### Work item
Please copy out all lines of the entries that contain the word "computer".

(Collected data)

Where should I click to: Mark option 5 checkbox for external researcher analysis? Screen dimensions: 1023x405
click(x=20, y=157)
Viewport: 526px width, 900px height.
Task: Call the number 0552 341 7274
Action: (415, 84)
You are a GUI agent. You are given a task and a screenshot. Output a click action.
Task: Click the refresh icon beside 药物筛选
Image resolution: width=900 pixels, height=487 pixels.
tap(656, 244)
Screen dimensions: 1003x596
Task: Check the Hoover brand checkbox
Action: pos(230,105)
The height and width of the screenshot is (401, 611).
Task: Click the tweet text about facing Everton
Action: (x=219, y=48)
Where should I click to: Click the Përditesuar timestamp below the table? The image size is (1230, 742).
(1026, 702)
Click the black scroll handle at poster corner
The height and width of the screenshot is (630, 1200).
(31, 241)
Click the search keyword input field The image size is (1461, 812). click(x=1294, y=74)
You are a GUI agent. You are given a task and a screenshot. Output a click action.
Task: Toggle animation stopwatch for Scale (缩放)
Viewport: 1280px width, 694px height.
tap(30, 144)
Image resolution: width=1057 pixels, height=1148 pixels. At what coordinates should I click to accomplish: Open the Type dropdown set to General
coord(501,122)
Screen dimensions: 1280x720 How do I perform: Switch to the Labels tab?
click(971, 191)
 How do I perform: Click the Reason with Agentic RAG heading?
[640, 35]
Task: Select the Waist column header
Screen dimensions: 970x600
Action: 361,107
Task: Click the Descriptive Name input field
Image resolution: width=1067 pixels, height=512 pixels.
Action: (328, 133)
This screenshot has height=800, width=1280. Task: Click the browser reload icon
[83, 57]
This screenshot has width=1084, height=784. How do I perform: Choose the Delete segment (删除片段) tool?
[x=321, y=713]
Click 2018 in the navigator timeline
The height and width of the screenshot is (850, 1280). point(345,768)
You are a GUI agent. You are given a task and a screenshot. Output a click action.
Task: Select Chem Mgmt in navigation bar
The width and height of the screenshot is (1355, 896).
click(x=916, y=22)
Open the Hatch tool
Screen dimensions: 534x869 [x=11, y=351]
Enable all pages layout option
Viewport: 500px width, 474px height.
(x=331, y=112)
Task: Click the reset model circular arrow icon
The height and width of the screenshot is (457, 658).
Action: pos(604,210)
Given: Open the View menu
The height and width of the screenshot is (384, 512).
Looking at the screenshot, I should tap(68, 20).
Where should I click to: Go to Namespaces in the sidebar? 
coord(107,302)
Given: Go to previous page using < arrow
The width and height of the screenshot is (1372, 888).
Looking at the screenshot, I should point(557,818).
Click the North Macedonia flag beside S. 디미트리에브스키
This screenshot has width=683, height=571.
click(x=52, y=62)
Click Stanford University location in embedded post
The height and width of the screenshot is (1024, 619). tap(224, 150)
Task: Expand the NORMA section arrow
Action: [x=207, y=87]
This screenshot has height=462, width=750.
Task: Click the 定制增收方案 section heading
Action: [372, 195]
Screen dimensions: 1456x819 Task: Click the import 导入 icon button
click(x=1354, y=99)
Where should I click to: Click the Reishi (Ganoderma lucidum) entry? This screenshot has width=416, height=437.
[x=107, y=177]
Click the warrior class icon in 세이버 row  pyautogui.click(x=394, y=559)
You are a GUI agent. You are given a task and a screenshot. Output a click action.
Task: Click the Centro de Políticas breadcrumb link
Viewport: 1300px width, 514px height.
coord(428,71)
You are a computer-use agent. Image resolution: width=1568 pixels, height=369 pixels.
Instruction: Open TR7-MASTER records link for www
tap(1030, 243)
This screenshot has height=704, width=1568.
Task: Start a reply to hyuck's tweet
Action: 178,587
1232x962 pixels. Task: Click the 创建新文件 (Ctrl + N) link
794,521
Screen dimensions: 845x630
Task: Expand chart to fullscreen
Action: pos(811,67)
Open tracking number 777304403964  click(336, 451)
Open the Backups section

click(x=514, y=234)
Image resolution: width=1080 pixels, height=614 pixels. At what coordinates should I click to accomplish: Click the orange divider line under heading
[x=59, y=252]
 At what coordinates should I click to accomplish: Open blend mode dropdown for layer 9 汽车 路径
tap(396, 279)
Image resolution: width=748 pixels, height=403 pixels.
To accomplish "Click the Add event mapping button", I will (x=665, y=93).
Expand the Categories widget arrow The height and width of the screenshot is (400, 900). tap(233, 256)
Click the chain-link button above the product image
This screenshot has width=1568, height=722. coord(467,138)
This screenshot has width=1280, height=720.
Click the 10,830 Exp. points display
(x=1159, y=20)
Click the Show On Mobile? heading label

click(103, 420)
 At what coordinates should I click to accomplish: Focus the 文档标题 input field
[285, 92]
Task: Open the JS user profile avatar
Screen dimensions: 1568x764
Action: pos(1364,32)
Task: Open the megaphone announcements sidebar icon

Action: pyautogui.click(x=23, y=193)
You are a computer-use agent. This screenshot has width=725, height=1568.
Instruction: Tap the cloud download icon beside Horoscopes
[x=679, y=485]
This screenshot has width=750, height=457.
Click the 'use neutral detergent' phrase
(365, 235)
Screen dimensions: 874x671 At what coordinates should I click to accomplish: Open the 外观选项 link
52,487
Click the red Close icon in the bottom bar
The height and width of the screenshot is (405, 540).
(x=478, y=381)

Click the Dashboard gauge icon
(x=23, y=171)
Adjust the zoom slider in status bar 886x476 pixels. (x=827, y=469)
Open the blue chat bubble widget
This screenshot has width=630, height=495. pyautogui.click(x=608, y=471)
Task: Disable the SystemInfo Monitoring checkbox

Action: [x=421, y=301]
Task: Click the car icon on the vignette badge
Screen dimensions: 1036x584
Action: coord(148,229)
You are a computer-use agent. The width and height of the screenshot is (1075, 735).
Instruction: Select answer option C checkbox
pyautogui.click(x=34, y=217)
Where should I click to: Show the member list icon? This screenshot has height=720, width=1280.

### Written solution
You are a computer-use agent. Image resolution: width=1568 pixels, height=369 pixels.
You are a computer-use agent. This screenshot has width=725, height=1568.
You are a computer-use agent. The width and height of the screenshot is (1075, 735).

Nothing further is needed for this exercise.